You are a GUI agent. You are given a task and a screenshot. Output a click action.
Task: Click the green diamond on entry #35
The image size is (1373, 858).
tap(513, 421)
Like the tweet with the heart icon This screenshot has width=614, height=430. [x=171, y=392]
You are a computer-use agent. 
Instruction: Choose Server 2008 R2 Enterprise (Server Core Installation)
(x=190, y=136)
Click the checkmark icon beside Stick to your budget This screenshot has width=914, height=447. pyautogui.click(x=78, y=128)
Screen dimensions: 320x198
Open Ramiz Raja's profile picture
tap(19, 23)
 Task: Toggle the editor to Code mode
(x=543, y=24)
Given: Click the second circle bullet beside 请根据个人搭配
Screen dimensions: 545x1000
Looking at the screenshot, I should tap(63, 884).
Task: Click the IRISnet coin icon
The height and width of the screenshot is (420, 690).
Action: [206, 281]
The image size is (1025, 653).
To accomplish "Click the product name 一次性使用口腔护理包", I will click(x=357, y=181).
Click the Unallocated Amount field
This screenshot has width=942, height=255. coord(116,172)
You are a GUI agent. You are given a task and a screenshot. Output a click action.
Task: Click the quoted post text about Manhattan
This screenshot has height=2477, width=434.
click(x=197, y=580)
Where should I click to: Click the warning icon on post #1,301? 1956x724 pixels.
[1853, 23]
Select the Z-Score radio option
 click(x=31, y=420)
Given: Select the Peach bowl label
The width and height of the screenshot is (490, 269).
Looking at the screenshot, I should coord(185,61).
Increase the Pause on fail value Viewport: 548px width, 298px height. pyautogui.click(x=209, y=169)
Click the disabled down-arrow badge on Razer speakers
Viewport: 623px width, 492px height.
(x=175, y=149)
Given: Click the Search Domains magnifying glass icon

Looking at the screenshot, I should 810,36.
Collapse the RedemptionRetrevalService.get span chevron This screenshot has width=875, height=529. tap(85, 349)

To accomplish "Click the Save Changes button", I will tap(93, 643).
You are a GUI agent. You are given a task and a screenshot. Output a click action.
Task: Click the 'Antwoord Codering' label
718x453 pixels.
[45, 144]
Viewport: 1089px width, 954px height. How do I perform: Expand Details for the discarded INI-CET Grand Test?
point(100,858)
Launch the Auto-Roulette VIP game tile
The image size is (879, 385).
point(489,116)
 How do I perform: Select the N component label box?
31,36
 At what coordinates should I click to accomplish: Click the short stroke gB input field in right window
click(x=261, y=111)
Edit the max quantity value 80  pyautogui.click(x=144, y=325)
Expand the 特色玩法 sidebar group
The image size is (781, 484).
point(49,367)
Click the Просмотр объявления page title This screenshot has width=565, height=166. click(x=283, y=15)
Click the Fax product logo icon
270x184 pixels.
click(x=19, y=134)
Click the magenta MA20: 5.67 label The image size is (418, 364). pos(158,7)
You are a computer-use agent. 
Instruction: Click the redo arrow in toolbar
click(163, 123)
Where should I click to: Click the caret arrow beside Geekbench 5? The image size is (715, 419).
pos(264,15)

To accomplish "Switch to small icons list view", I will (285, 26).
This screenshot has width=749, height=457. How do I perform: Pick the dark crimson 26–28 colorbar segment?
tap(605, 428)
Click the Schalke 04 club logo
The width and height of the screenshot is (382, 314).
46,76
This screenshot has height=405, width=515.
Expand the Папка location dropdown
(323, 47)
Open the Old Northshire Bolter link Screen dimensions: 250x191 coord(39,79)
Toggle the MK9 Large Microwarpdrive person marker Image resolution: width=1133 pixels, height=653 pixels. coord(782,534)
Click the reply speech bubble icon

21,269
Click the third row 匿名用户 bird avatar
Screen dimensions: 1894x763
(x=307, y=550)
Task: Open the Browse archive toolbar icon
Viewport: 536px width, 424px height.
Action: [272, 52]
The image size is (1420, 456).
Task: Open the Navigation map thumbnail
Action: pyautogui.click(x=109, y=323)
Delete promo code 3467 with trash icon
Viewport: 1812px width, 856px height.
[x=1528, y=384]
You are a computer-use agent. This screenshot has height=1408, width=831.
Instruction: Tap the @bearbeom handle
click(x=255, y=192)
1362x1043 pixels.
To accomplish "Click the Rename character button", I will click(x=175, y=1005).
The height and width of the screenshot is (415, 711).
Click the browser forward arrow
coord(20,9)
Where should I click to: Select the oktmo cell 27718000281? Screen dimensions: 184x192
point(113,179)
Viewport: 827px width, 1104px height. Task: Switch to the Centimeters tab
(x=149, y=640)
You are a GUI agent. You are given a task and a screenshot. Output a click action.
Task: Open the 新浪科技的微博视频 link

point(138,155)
======
* What you will do:
Among the lines of the preceding data, which ones hold the word "with"? List them.

* Your solution:
Like the tweet with the heart icon This screenshot has width=614, height=430. [x=171, y=392]
Delete promo code 3467 with trash icon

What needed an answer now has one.